- _What the exercise asks_:
Give the lines below again exactly, starting with the line that holds "757x441 pixels." and going on through the line that holds "Task: Select the validation folder input".

- _Material provided_:
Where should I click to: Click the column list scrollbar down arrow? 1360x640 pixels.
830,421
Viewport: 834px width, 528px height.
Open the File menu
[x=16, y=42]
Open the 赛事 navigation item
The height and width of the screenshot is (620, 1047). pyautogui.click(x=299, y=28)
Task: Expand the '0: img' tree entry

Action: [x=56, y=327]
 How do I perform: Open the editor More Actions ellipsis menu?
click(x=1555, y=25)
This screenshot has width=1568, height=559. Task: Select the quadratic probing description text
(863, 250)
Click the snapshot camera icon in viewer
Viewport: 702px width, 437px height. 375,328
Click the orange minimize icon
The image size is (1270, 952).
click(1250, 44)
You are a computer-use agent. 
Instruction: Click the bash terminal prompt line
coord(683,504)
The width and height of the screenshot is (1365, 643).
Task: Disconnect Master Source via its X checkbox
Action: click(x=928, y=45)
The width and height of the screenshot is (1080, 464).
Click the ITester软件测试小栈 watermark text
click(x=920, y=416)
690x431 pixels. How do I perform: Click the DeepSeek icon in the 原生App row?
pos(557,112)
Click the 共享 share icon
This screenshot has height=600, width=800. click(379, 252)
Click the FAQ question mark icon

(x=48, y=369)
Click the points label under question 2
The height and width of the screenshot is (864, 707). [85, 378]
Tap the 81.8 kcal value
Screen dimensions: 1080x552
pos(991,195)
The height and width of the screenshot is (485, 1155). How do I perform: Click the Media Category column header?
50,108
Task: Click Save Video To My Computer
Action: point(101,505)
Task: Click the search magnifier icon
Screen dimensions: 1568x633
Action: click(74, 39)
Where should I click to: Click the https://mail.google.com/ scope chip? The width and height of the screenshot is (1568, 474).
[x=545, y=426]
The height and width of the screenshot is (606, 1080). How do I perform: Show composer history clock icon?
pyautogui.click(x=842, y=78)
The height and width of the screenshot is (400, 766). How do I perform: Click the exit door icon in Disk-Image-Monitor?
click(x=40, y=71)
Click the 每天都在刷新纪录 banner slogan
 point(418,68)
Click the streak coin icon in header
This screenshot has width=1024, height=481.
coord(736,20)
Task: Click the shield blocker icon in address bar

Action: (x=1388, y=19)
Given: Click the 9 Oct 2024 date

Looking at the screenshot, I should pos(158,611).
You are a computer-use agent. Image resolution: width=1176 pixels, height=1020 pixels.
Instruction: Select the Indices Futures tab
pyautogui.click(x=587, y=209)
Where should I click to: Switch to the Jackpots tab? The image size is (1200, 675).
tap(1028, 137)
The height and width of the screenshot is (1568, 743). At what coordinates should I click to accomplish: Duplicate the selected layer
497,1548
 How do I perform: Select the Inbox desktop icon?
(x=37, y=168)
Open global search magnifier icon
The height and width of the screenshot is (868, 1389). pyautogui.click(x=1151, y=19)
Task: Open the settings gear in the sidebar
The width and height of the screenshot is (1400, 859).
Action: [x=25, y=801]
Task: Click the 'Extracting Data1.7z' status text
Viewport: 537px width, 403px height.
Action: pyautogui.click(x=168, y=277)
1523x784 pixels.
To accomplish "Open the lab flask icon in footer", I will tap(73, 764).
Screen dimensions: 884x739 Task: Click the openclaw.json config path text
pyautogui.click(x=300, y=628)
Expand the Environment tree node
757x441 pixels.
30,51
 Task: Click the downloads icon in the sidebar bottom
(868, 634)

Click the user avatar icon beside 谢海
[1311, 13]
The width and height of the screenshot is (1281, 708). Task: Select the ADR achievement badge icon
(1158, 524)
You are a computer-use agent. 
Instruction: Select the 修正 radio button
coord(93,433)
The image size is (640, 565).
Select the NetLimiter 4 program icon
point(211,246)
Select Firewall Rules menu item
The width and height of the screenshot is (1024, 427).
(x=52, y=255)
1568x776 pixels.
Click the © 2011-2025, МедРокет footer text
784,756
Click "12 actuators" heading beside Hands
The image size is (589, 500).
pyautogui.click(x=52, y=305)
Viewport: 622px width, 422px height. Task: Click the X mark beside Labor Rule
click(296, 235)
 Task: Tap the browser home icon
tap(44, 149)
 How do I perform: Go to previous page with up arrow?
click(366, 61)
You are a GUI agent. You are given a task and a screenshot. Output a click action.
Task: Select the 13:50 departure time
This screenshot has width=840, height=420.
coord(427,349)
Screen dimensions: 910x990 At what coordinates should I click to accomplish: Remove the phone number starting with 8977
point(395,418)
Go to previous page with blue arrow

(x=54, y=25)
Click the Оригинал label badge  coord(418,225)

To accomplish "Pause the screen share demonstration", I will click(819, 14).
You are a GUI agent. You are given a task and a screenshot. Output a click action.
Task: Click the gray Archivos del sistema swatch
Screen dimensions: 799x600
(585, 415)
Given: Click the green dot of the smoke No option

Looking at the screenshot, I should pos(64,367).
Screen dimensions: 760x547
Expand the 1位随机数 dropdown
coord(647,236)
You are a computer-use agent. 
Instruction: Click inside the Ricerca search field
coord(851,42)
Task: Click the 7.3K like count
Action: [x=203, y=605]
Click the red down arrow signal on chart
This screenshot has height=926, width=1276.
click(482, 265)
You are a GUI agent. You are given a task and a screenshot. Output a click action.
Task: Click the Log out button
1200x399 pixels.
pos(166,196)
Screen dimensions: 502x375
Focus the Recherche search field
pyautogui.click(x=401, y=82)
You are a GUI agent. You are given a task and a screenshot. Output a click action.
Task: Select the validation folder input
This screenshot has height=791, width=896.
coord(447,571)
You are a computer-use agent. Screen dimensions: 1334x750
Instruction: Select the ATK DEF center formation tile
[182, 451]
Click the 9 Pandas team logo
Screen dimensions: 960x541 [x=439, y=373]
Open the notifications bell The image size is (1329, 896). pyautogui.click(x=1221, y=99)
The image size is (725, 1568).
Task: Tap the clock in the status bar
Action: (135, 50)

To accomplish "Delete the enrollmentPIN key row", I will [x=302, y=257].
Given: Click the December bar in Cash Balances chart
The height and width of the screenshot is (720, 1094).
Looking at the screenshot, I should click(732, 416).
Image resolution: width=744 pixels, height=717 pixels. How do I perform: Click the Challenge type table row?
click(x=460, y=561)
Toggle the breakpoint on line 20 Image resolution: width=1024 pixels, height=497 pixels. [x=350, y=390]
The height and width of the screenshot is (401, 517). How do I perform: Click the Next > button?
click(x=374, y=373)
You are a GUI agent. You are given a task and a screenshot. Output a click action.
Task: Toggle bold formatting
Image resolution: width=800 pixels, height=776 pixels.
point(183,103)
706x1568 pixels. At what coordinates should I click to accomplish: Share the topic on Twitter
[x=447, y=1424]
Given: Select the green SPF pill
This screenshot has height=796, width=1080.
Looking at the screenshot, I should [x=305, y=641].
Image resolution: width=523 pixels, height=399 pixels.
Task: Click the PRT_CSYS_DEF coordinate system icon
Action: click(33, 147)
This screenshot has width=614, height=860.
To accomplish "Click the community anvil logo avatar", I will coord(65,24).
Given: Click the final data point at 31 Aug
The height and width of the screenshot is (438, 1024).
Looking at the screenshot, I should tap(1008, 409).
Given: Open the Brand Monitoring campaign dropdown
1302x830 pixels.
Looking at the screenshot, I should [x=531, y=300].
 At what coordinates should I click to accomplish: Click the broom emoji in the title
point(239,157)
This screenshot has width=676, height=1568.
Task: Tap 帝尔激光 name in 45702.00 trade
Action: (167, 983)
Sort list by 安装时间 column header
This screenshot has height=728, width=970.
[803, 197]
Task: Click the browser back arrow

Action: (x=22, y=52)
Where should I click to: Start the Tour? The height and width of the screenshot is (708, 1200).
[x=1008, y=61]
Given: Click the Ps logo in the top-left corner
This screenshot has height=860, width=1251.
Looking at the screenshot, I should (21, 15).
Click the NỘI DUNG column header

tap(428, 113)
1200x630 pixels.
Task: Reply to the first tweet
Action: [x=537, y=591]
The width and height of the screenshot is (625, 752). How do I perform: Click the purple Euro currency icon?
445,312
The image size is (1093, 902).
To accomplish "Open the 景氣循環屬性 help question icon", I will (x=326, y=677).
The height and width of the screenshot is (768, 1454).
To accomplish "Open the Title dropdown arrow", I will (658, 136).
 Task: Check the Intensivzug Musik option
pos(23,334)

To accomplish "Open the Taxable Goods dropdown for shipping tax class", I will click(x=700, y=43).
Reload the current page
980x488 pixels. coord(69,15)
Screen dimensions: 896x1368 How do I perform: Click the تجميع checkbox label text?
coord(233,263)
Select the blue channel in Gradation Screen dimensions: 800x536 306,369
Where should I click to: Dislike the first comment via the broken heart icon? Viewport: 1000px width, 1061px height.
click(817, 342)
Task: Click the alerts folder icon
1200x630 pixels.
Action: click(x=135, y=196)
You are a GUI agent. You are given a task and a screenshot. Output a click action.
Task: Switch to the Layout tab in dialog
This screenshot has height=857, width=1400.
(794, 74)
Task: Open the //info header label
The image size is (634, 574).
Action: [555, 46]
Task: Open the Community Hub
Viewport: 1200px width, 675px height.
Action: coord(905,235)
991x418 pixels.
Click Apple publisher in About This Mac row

- _Result of the task_:
757x441 pixels.
30,51
 Task: Click the downloads icon in the sidebar bottom
(868, 634)

Click the user avatar icon beside 谢海
[1311, 13]
The width and height of the screenshot is (1281, 708). Task: Select the ADR achievement badge icon
(1158, 524)
You are a computer-use agent. 
Instruction: Select the 修正 radio button
coord(93,433)
The image size is (640, 565).
Select the NetLimiter 4 program icon
point(211,246)
Select Firewall Rules menu item
The width and height of the screenshot is (1024, 427).
(x=52, y=255)
1568x776 pixels.
Click the © 2011-2025, МедРокет footer text
784,756
Click "12 actuators" heading beside Hands
The image size is (589, 500).
pyautogui.click(x=52, y=305)
Viewport: 622px width, 422px height. Task: Click the X mark beside Labor Rule
click(296, 235)
 Task: Tap the browser home icon
tap(44, 149)
 How do I perform: Go to previous page with up arrow?
click(366, 61)
You are a GUI agent. You are given a task and a screenshot. Output a click action.
Task: Select the 13:50 departure time
This screenshot has width=840, height=420.
coord(427,349)
Screen dimensions: 910x990 At what coordinates should I click to accomplish: Remove the phone number starting with 8977
point(395,418)
Go to previous page with blue arrow

(x=54, y=25)
Click the Оригинал label badge  coord(418,225)

To accomplish "Pause the screen share demonstration", I will click(819, 14).
You are a GUI agent. You are given a task and a screenshot. Output a click action.
Task: Click the gray Archivos del sistema swatch
Screen dimensions: 799x600
(585, 415)
Given: Click the green dot of the smoke No option

Looking at the screenshot, I should pos(64,367).
Screen dimensions: 760x547
Expand the 1位随机数 dropdown
coord(647,236)
You are a computer-use agent. 
Instruction: Click inside the Ricerca search field
coord(851,42)
Task: Click the 7.3K like count
Action: [x=203, y=605]
Click the red down arrow signal on chart
This screenshot has height=926, width=1276.
click(482, 265)
You are a GUI agent. You are given a task and a screenshot. Output a click action.
Task: Click the Log out button
1200x399 pixels.
pos(166,196)
Screen dimensions: 502x375
Focus the Recherche search field
pyautogui.click(x=401, y=82)
You are a GUI agent. You are given a task and a screenshot. Output a click action.
Task: Select the validation folder input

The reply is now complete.